*** Begin section ***
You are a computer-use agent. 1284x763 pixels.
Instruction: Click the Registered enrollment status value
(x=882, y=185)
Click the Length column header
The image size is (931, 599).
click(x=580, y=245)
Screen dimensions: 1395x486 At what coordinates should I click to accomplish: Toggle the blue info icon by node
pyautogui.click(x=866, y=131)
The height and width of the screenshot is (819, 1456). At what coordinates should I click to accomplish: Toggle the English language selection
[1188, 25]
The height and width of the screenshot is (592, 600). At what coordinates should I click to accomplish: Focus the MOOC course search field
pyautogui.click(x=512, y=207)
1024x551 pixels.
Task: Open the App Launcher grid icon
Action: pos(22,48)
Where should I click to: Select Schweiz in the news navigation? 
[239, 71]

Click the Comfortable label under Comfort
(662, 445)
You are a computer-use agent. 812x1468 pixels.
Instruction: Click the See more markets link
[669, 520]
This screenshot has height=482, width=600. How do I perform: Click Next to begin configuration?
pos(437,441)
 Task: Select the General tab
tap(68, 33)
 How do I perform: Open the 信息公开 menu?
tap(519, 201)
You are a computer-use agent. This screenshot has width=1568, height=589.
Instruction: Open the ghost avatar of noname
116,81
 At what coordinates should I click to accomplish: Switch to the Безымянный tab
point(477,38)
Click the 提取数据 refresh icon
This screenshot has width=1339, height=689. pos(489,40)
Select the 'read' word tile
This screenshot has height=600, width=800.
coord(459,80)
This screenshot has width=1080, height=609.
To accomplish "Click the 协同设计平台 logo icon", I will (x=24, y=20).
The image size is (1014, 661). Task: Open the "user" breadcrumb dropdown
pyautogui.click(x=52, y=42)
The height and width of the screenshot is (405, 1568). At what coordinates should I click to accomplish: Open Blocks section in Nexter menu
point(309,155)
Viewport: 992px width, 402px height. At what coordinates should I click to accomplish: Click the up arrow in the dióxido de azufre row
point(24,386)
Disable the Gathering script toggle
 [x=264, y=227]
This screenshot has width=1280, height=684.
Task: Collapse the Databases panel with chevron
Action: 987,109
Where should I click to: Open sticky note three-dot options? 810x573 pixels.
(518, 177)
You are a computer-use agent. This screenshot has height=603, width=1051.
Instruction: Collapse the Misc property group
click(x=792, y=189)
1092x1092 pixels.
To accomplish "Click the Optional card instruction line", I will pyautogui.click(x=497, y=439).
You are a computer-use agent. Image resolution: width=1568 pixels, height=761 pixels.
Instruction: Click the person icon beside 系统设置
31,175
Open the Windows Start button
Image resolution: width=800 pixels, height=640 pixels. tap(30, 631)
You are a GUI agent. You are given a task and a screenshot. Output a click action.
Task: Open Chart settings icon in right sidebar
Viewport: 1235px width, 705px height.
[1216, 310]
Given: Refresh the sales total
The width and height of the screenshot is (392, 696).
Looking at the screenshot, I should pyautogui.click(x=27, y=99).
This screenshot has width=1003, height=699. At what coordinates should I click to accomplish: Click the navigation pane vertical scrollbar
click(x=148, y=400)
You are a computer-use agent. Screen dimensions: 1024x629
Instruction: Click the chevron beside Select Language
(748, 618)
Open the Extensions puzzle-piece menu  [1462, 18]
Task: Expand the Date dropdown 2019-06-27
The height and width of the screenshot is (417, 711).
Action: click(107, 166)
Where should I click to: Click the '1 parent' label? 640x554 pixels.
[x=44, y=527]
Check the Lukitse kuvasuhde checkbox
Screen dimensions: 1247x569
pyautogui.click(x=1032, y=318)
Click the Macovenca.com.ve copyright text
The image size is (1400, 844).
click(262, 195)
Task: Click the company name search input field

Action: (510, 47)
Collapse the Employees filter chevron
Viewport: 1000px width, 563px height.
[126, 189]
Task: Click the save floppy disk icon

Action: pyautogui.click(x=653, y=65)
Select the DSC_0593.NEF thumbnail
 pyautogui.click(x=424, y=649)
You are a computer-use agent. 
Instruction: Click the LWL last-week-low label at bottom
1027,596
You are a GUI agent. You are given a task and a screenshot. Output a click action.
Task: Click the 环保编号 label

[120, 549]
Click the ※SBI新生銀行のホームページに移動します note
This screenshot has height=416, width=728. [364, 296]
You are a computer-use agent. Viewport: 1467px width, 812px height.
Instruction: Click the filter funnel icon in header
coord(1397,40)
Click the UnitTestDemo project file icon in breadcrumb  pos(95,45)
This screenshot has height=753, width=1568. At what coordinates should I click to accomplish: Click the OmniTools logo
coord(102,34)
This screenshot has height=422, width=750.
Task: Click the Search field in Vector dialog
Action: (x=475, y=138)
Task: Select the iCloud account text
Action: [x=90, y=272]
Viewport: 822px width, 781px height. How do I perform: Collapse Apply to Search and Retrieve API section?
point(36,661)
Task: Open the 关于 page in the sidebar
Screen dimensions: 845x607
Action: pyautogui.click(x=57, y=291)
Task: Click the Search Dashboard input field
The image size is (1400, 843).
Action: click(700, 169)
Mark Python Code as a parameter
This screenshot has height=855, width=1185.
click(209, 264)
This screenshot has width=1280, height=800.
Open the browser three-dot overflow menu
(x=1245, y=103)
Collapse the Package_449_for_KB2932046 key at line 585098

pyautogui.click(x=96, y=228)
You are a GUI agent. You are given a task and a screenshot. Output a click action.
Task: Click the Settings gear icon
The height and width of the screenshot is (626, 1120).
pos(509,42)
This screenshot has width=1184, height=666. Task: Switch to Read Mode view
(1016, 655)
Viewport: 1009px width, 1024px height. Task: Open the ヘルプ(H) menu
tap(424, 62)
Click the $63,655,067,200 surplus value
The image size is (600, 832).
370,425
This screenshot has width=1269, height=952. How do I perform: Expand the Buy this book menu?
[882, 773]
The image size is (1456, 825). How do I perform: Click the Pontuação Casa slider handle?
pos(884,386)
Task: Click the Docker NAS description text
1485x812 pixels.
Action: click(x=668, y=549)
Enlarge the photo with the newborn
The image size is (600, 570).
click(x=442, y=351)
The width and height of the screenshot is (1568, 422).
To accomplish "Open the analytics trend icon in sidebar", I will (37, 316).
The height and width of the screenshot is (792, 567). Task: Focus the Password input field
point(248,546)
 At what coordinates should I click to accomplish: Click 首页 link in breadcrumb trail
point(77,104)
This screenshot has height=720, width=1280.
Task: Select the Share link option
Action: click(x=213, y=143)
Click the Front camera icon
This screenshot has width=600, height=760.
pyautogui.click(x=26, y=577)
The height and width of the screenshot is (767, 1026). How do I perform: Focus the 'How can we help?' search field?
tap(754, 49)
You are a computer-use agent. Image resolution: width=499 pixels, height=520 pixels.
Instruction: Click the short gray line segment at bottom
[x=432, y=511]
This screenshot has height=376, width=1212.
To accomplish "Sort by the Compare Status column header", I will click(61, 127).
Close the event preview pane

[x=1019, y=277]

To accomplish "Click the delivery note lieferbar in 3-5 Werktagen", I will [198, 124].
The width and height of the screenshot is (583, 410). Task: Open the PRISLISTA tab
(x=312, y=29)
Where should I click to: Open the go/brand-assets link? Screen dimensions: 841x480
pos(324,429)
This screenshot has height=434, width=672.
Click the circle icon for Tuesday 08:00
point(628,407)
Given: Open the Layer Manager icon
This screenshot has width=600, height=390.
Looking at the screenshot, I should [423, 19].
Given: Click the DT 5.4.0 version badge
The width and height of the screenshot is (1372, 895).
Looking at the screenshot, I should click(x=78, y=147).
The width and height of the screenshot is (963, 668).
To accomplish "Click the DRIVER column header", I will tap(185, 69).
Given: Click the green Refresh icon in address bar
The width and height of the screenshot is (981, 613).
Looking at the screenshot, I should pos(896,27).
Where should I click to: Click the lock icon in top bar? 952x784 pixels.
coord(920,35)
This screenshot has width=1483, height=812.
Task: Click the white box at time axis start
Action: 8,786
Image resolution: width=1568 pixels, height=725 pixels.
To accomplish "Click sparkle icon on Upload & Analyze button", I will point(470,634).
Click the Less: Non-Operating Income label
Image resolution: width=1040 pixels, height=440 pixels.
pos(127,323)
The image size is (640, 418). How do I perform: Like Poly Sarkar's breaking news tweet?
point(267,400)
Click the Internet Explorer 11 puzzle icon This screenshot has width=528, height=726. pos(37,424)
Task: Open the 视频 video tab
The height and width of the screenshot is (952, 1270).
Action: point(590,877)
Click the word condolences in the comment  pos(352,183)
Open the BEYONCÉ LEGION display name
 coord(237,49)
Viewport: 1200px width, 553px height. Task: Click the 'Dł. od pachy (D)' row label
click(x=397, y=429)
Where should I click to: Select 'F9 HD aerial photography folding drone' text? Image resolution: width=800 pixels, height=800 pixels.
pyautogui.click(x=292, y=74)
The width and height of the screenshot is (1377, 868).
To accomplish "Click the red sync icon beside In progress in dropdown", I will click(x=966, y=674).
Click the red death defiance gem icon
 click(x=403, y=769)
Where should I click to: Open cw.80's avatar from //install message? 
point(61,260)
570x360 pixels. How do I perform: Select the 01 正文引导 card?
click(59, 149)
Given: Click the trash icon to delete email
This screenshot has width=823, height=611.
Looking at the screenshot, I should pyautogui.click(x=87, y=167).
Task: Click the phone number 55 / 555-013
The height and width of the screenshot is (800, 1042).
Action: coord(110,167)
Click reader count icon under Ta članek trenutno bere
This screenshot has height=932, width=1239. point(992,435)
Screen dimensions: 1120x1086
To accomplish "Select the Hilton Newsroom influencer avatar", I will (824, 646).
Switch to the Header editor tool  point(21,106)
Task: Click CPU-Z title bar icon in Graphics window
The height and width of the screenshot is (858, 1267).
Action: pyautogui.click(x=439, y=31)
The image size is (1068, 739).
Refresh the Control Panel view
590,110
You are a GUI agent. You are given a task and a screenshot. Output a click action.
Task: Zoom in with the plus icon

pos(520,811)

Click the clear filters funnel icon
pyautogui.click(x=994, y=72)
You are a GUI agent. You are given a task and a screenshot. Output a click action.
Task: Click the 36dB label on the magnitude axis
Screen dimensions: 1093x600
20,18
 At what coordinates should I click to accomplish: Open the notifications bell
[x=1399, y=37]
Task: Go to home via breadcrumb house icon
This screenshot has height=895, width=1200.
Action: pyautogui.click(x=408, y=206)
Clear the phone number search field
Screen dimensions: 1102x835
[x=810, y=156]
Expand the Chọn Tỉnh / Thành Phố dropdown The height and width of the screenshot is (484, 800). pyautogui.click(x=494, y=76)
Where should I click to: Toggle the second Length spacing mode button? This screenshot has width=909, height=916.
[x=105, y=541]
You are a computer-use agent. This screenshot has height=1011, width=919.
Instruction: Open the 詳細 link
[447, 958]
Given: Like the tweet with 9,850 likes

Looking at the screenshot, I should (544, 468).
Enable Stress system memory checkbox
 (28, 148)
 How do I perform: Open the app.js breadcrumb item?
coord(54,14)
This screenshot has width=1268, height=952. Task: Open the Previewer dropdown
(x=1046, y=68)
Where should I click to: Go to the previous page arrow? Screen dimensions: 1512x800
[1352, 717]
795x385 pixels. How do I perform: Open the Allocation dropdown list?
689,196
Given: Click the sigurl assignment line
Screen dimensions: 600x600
*** End section ***
REQUIRED WORK —
For the word "sidebar", go through the records and show each line that carries it.

COMPLETED EXERCISE —
Task: Open Chart settings icon in right sidebar
Task: Open the 关于 page in the sidebar
To accomplish "Open the analytics trend icon in sidebar", I will (37, 316).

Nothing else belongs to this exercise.